Stored data entries:
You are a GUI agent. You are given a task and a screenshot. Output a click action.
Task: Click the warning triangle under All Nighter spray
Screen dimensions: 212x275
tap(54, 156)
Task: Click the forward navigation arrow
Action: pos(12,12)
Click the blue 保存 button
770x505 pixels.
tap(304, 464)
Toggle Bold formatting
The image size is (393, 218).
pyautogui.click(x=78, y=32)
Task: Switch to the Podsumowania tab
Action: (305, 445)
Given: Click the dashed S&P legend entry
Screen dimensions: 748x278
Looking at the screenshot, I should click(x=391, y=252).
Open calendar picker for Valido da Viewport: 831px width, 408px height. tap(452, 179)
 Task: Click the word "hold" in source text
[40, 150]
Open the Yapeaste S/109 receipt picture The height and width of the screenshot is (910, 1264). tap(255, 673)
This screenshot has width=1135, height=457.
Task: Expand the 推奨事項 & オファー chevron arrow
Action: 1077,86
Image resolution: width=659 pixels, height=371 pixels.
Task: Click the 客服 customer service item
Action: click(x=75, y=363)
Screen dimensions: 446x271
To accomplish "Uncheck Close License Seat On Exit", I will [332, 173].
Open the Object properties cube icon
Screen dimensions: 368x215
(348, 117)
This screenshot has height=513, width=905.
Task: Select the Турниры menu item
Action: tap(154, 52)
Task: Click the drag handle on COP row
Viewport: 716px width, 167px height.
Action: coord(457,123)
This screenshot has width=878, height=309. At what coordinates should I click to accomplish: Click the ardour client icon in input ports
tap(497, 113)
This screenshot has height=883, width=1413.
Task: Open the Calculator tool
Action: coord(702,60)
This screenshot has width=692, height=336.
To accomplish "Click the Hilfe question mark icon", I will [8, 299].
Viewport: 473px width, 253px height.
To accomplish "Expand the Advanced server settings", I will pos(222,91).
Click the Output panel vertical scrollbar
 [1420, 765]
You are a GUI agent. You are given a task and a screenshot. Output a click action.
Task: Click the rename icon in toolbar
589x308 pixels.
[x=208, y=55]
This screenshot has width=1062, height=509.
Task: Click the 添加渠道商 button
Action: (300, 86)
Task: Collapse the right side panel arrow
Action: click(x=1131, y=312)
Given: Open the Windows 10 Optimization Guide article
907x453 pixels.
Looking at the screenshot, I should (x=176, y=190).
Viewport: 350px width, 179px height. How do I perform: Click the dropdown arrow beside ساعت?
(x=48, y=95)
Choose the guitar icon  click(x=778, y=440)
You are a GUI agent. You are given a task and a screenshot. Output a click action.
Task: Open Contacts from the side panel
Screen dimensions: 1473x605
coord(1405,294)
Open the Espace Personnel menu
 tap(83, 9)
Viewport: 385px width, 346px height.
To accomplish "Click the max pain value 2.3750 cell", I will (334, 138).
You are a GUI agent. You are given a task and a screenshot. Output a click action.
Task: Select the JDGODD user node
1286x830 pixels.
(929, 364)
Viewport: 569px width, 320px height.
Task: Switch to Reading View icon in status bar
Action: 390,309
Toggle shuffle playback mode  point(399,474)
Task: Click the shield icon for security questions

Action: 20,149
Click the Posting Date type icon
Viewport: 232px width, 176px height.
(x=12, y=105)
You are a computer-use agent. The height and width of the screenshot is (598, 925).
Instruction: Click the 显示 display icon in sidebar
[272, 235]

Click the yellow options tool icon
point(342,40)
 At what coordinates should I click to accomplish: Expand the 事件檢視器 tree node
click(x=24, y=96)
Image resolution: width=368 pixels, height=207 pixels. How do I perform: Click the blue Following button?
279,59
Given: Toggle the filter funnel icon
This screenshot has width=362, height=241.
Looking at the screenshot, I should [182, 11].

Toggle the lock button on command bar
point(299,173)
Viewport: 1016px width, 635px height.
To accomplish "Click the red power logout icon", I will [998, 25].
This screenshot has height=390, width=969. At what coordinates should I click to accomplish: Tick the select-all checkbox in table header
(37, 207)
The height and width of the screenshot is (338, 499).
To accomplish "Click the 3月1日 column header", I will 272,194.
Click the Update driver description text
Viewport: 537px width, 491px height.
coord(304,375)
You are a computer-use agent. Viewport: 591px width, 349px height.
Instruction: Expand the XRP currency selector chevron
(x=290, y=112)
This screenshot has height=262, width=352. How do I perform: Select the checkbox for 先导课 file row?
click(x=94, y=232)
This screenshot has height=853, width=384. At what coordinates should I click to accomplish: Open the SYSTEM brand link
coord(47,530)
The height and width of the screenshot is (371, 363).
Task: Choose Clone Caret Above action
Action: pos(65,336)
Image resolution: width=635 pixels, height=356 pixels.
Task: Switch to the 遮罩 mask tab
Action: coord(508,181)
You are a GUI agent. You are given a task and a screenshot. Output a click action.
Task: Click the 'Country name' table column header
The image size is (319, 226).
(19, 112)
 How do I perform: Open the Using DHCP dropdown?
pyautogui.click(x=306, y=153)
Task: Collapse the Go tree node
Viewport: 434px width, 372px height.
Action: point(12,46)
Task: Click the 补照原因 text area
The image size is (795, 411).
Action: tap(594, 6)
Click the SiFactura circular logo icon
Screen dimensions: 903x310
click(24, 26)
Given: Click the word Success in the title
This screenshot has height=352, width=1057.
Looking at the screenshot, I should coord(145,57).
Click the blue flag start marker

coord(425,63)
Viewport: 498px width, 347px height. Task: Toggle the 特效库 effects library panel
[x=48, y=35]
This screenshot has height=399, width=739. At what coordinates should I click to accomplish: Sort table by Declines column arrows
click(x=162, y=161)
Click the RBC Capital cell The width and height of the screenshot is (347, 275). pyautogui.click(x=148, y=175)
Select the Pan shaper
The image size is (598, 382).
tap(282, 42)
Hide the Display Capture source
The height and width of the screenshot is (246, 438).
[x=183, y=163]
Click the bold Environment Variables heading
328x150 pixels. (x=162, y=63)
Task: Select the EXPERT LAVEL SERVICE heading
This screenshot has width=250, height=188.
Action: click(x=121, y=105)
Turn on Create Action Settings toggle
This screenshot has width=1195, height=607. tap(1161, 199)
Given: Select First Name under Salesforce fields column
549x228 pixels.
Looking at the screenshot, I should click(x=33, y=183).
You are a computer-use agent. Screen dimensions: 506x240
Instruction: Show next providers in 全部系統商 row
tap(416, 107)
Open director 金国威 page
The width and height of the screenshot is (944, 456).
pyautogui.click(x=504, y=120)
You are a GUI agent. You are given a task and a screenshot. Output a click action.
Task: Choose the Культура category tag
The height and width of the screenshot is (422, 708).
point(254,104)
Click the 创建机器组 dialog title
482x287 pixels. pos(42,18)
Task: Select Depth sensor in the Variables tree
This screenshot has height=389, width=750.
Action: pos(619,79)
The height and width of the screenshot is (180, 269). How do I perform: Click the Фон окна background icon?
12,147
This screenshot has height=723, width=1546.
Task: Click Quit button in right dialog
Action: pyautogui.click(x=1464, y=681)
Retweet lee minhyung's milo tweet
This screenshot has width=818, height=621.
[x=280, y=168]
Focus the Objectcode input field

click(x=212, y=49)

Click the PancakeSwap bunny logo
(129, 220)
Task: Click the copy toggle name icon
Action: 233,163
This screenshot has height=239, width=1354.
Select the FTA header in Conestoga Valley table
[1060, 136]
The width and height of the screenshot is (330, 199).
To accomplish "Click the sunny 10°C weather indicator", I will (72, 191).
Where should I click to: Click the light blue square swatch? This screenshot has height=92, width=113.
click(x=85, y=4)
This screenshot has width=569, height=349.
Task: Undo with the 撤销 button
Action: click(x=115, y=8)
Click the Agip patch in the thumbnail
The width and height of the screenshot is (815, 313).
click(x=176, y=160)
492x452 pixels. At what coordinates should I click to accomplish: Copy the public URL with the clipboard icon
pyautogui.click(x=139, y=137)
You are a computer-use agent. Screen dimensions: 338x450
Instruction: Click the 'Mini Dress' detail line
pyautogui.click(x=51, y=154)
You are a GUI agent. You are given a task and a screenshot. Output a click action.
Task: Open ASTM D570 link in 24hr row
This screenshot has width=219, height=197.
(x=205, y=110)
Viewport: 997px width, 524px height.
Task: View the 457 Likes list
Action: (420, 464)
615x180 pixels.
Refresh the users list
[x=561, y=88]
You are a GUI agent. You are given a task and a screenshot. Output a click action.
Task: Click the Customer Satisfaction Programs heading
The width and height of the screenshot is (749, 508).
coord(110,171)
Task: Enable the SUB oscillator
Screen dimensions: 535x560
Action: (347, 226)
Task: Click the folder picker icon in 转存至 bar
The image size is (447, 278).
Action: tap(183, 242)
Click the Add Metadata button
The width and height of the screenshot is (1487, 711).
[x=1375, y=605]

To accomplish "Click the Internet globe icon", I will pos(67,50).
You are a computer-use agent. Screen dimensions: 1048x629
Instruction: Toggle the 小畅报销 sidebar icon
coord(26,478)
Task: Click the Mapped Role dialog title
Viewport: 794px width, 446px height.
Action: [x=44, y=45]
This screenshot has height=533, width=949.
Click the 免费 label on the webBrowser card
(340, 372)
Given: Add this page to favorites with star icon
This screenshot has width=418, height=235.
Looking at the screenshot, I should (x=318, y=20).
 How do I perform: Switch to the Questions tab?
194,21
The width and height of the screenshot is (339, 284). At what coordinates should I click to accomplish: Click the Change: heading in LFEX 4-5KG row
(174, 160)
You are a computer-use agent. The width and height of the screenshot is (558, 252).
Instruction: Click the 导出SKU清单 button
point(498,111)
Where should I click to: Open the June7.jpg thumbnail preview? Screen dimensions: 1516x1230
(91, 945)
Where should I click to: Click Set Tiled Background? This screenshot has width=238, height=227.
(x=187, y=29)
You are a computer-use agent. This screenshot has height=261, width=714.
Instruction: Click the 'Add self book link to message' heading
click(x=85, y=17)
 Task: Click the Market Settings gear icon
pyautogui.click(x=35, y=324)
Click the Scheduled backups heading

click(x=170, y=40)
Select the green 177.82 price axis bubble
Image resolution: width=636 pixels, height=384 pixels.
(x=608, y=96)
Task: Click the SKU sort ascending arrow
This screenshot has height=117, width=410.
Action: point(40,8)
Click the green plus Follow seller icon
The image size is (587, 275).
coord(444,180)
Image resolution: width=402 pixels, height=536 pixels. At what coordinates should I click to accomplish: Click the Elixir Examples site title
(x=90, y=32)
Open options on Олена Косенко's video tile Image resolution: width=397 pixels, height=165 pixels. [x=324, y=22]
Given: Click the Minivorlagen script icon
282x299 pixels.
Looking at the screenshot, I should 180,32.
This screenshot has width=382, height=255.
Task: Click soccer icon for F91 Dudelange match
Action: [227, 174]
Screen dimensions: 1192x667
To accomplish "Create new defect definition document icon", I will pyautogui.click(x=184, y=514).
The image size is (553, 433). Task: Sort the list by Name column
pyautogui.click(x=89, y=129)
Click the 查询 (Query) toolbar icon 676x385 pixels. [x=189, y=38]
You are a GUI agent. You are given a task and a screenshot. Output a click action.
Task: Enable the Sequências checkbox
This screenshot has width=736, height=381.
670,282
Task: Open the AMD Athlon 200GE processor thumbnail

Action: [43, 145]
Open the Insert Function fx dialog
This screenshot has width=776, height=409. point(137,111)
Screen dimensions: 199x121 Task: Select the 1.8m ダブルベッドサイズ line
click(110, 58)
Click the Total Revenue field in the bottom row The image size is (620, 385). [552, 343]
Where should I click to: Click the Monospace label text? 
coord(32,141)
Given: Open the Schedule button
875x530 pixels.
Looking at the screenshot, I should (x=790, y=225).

● **WHAT IS BEING ASKED**
From the line with "Screen dimensions: 199x121" through the last line of the records, set down every line exactly as written and leave out all others.

● **ANSWER BOX**
Screen dimensions: 199x121 Task: Select the 1.8m ダブルベッドサイズ line
click(110, 58)
Click the Total Revenue field in the bottom row The image size is (620, 385). [552, 343]
Where should I click to: Click the Monospace label text? 
coord(32,141)
Given: Open the Schedule button
875x530 pixels.
Looking at the screenshot, I should (x=790, y=225).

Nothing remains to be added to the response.